***** 引用代码 *****

In [1]:
import gc
import numpy as np
import pandas as pd
from sklearn.preprocessing import LabelEncoder
# 用户行为，使用format1进行加载
# 加载全量样本

user_log = pd.read_csv('./data_format1/user_log_format1.csv', dtype={'time_stamp':'str'})
user_log_new = pd.read_csv('./data_format1/user_log_format1_new.csv')
user_log['time_stamp_new'] = user_log_new['time_stamp_new']

user_info = pd.read_csv('./data_format1/user_info_format1.csv')
train_data1 = pd.read_csv('./data_format1/train_format1.csv')
submission = pd.read_csv('./data_format1/test_format1.csv')

"""
# 加载小样本
user_log = pd.read_csv('./data_format1_small/sample_user_log.csv', dtype={'time_stamp':'str'})
user_info = pd.read_csv('./data_format1_small/sample_user_info.csv')
train_data1 = pd.read_csv('./data_format1_small/train.csv')
submission = pd.read_csv('./data_format1_small/test.csv')
"""
train_data = pd.read_csv('./data_format2/train_format2.csv')

train_data1['origin'] = 'train'
submission['origin'] = 'test'
matrix = pd.concat([train_data1, submission], ignore_index=True, sort=False)
#print(matrix)

# 使用merchant_id（原列名seller_id）
user_log.rename(columns={'seller_id':'merchant_id'}, inplace=True)
# 格式化
user_log['user_id'] = user_log['user_id'].astype('int32')
user_log['merchant_id'] = user_log['merchant_id'].astype('int32')
user_log['item_id'] = user_log['item_id'].astype('int32')
user_log['cat_id'] = user_log['cat_id'].astype('int32')
user_log['brand_id'].fillna(0, inplace=True)
user_log['brand_id'] = user_log['brand_id'].astype('int32')
user_log['time_stamp'] = pd.to_datetime(user_log['time_stamp'], format='%H%M')
user_log['time_stamp_new'] = user_log['time_stamp_new'].astype('float32')

# 对离散特征做LabelEncoder
lbe_merchant_id=LabelEncoder()
lbe_merchant_id.fit(np.r_[0,user_log['merchant_id'].values])
user_log['merchant_id']=lbe_merchant_id.transform(user_log['merchant_id'])
matrix['merchant_id']=lbe_merchant_id.transform(matrix['merchant_id'])

lbe_user_id=LabelEncoder()
user_log['user_id']=lbe_user_id.fit_transform(user_log['user_id'])
user_info['user_id']=lbe_user_id.transform(user_info['user_id'])
matrix['user_id']=lbe_user_id.transform(matrix['user_id'])

lbe_item_id=LabelEncoder()
user_log['item_id']=lbe_item_id.fit_transform(user_log['item_id'])
lbe_cat_id=LabelEncoder()
user_log['cat_id']=lbe_cat_id.fit_transform(user_log['cat_id'])
lbe_brand_id=LabelEncoder()

*****

请说明：在这段代码里，user_log 中的 seller_id 列被改成了什么列名？ 下面各行与上面的代码无关。

***** 展示数据 *****

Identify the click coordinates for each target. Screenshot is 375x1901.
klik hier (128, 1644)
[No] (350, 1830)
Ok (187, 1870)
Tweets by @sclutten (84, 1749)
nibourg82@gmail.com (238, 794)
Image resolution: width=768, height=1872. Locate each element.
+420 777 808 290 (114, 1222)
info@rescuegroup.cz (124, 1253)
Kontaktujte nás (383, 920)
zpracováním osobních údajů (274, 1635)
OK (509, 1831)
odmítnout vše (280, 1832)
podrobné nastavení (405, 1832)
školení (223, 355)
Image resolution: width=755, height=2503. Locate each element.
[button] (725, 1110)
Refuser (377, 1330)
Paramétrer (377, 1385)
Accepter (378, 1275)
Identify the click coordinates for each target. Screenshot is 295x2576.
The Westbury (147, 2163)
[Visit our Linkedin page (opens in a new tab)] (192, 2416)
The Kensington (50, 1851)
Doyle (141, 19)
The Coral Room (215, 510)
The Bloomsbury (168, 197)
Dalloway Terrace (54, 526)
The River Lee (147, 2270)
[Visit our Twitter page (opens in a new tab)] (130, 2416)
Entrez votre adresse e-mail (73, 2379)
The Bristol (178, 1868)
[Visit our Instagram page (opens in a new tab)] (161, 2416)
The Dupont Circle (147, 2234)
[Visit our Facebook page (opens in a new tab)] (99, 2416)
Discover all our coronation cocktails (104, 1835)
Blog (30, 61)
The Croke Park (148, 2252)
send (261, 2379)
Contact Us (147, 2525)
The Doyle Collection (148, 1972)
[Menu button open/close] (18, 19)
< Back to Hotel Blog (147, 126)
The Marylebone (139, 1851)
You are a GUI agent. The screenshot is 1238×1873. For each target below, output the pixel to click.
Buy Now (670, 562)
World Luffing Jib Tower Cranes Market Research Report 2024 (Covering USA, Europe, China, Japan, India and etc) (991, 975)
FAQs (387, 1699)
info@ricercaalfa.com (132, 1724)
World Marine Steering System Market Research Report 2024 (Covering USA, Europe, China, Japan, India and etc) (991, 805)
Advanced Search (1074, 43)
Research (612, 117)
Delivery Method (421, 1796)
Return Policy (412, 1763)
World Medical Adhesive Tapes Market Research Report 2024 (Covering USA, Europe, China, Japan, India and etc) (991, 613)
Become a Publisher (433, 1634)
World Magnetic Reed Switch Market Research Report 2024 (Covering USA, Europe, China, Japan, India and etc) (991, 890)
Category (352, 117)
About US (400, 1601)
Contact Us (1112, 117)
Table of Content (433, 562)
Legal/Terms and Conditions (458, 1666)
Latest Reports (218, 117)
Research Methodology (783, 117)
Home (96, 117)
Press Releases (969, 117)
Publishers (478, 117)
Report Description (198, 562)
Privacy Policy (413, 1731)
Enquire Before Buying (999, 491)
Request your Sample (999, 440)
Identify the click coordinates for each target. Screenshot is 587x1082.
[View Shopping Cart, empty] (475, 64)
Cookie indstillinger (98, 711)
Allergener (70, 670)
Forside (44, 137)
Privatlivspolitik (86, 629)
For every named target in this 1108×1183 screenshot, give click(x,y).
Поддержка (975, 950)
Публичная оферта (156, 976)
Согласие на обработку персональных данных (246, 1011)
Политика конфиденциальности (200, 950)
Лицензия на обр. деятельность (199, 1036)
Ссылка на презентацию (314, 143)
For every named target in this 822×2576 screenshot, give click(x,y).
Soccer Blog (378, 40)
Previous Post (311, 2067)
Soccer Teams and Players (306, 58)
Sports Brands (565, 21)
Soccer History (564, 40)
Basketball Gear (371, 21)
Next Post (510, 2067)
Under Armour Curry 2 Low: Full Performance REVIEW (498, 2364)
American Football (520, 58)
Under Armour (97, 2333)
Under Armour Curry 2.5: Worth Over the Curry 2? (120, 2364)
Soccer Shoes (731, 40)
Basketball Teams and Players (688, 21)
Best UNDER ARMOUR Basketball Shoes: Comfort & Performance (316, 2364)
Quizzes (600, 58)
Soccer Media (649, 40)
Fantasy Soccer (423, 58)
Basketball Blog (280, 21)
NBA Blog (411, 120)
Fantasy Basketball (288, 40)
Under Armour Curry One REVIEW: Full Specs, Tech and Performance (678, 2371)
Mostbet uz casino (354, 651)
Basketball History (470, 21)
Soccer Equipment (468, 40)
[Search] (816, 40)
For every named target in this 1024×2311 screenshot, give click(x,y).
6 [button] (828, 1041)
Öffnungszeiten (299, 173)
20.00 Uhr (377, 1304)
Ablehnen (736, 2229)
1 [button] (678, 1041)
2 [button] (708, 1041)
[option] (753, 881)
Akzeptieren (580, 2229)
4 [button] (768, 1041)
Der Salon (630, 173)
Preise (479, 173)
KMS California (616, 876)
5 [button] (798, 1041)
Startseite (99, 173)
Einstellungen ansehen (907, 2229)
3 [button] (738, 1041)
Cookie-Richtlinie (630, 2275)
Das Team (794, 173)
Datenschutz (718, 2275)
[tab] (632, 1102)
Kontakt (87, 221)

*****

● **练习答复**
merchant_id